Records from a dataset:
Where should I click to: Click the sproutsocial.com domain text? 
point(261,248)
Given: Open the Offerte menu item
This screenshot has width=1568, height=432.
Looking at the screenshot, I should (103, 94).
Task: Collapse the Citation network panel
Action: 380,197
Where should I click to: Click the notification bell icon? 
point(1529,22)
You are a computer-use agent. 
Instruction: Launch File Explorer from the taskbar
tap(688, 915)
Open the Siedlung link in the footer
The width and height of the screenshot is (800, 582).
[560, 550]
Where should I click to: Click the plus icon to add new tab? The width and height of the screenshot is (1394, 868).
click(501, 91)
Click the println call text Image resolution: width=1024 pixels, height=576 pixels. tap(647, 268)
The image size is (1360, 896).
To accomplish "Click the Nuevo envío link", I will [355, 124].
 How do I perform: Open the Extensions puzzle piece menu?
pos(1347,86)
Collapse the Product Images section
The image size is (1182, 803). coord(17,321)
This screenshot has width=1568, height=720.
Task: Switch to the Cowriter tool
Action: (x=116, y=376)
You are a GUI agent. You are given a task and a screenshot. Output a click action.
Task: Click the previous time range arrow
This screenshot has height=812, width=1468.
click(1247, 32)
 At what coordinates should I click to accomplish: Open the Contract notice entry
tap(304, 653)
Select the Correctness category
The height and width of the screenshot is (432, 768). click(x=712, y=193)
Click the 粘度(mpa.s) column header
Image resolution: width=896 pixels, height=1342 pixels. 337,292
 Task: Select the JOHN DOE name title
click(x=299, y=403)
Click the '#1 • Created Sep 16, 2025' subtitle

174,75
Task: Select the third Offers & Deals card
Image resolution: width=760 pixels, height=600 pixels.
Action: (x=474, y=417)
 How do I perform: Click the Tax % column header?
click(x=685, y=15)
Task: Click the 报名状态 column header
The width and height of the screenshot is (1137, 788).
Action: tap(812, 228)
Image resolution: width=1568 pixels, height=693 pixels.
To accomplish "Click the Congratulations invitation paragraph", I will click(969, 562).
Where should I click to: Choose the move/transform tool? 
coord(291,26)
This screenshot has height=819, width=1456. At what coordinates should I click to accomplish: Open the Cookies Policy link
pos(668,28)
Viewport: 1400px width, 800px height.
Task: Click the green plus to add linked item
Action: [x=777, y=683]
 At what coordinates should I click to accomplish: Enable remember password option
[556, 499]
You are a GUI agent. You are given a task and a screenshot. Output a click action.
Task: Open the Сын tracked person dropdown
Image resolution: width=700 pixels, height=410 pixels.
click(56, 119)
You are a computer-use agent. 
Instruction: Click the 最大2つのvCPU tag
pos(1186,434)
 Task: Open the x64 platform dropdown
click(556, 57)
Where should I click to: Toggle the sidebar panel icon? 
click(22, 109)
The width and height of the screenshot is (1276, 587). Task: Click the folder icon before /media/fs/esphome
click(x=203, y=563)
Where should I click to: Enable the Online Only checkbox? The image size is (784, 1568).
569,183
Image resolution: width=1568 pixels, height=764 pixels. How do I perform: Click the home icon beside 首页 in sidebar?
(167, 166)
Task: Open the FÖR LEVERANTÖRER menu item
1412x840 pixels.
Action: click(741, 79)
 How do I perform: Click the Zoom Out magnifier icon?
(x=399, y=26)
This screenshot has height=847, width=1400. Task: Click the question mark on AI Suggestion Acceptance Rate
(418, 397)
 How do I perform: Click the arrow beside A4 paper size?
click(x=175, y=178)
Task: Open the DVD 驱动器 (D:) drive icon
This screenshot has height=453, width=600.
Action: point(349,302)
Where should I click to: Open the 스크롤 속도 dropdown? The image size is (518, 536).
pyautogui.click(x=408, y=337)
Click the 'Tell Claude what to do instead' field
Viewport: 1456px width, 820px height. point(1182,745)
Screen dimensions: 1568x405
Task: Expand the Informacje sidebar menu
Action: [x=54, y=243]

■ **Given exercise**: Reproduce every line of the listing above without any changes.

■ **Result of this exercise**:
Where should I click to: Click the sproutsocial.com domain text? 
point(261,248)
Given: Open the Offerte menu item
This screenshot has width=1568, height=432.
Looking at the screenshot, I should (103, 94).
Task: Collapse the Citation network panel
Action: 380,197
Where should I click to: Click the notification bell icon? 
point(1529,22)
You are a computer-use agent. 
Instruction: Launch File Explorer from the taskbar
tap(688, 915)
Open the Siedlung link in the footer
The width and height of the screenshot is (800, 582).
[560, 550]
Where should I click to: Click the plus icon to add new tab? The width and height of the screenshot is (1394, 868).
click(501, 91)
Click the println call text Image resolution: width=1024 pixels, height=576 pixels. tap(647, 268)
The image size is (1360, 896).
To accomplish "Click the Nuevo envío link", I will [355, 124].
 How do I perform: Open the Extensions puzzle piece menu?
pos(1347,86)
Collapse the Product Images section
The image size is (1182, 803). coord(17,321)
This screenshot has width=1568, height=720.
Task: Switch to the Cowriter tool
Action: (x=116, y=376)
You are a GUI agent. You are given a task and a screenshot. Output a click action.
Task: Click the previous time range arrow
This screenshot has height=812, width=1468.
click(1247, 32)
 At what coordinates should I click to accomplish: Open the Contract notice entry
tap(304, 653)
Select the Correctness category
The height and width of the screenshot is (432, 768). click(x=712, y=193)
Click the 粘度(mpa.s) column header
Image resolution: width=896 pixels, height=1342 pixels. 337,292
 Task: Select the JOHN DOE name title
click(x=299, y=403)
Click the '#1 • Created Sep 16, 2025' subtitle

174,75
Task: Select the third Offers & Deals card
Image resolution: width=760 pixels, height=600 pixels.
Action: (x=474, y=417)
 How do I perform: Click the Tax % column header?
click(x=685, y=15)
Task: Click the 报名状态 column header
The width and height of the screenshot is (1137, 788).
Action: tap(812, 228)
Image resolution: width=1568 pixels, height=693 pixels.
To accomplish "Click the Congratulations invitation paragraph", I will click(969, 562).
Where should I click to: Choose the move/transform tool? 
coord(291,26)
This screenshot has height=819, width=1456. At what coordinates should I click to accomplish: Open the Cookies Policy link
pos(668,28)
Viewport: 1400px width, 800px height.
Task: Click the green plus to add linked item
Action: [x=777, y=683]
 At what coordinates should I click to accomplish: Enable remember password option
[556, 499]
You are a GUI agent. You are given a task and a screenshot. Output a click action.
Task: Open the Сын tracked person dropdown
Image resolution: width=700 pixels, height=410 pixels.
click(56, 119)
You are a computer-use agent. 
Instruction: Click the 最大2つのvCPU tag
pos(1186,434)
 Task: Open the x64 platform dropdown
click(556, 57)
Where should I click to: Toggle the sidebar panel icon? 
click(22, 109)
The width and height of the screenshot is (1276, 587). Task: Click the folder icon before /media/fs/esphome
click(x=203, y=563)
Where should I click to: Enable the Online Only checkbox? The image size is (784, 1568).
569,183
Image resolution: width=1568 pixels, height=764 pixels. How do I perform: Click the home icon beside 首页 in sidebar?
(167, 166)
Task: Open the FÖR LEVERANTÖRER menu item
1412x840 pixels.
Action: click(741, 79)
 How do I perform: Click the Zoom Out magnifier icon?
(x=399, y=26)
This screenshot has height=847, width=1400. Task: Click the question mark on AI Suggestion Acceptance Rate
(418, 397)
 How do I perform: Click the arrow beside A4 paper size?
click(x=175, y=178)
Task: Open the DVD 驱动器 (D:) drive icon
This screenshot has height=453, width=600.
Action: point(349,302)
Where should I click to: Open the 스크롤 속도 dropdown? The image size is (518, 536).
pyautogui.click(x=408, y=337)
Click the 'Tell Claude what to do instead' field
Viewport: 1456px width, 820px height. point(1182,745)
Screen dimensions: 1568x405
Task: Expand the Informacje sidebar menu
Action: [x=54, y=243]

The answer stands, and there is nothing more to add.